#### [The task]
Copy out the lines starting with the one that contains "At what coordinates should I click to accomplish: Select" and going on through the last line, keeping the requests unchanged and adding 145 to every coordinate number in the answers.

#### [Data for this exercise]
• • •

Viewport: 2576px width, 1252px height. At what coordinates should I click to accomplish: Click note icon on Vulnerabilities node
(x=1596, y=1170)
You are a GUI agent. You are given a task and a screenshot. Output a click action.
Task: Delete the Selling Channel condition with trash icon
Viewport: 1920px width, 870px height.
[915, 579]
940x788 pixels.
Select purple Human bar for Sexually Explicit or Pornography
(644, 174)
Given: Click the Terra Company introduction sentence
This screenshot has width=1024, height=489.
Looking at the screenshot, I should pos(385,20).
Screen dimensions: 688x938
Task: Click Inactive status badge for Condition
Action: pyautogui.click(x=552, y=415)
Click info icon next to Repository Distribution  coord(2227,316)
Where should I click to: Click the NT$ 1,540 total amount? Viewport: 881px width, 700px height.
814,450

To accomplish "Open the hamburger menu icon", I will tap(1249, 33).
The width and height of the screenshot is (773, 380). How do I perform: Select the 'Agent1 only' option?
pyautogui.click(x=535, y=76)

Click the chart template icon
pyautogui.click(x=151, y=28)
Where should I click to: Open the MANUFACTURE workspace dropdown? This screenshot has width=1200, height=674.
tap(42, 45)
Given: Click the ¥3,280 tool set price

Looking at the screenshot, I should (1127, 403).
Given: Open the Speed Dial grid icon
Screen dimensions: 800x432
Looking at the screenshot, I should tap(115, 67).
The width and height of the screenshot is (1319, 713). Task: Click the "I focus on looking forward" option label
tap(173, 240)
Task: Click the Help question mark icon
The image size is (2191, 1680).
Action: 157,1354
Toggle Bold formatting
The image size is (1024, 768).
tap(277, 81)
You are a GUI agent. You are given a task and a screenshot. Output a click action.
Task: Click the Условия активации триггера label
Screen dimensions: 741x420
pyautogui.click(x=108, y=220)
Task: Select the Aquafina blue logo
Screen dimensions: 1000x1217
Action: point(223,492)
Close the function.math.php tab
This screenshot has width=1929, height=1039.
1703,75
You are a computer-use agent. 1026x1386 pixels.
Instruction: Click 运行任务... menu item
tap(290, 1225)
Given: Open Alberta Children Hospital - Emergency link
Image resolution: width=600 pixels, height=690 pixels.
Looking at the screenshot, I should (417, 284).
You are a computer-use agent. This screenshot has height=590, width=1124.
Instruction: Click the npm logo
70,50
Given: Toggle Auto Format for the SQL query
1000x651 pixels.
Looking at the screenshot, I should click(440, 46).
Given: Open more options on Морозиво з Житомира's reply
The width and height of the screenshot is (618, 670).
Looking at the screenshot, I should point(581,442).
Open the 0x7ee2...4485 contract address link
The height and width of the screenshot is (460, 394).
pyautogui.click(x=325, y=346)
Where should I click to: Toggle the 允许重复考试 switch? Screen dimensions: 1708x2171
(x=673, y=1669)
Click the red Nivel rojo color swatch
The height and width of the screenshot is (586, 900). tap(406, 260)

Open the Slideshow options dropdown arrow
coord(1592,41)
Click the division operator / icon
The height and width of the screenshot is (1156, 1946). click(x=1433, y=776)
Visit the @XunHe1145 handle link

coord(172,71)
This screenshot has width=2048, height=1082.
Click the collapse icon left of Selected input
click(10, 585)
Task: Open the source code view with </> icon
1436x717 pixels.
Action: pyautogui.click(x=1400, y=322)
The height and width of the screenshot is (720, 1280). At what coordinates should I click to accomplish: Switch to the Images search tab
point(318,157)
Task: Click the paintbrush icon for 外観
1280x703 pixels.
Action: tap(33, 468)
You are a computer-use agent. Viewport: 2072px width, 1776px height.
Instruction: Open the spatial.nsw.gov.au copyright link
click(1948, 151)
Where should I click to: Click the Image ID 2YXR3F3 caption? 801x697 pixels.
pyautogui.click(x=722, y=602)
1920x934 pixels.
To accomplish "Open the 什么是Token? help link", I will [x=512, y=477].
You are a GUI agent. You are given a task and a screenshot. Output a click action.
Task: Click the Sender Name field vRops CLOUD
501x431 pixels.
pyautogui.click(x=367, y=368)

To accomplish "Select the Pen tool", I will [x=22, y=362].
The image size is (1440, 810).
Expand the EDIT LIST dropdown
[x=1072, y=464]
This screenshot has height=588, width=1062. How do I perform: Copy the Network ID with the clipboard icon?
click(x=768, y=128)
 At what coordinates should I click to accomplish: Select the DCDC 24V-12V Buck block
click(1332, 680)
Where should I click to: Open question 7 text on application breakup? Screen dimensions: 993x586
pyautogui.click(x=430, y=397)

• • •

#### [Reply]
 At what coordinates should I click to accomplish: Select the DCDC 24V-12V Buck block
click(1477, 825)
Where should I click to: Open question 7 text on application breakup? Screen dimensions: 993x586
pyautogui.click(x=575, y=542)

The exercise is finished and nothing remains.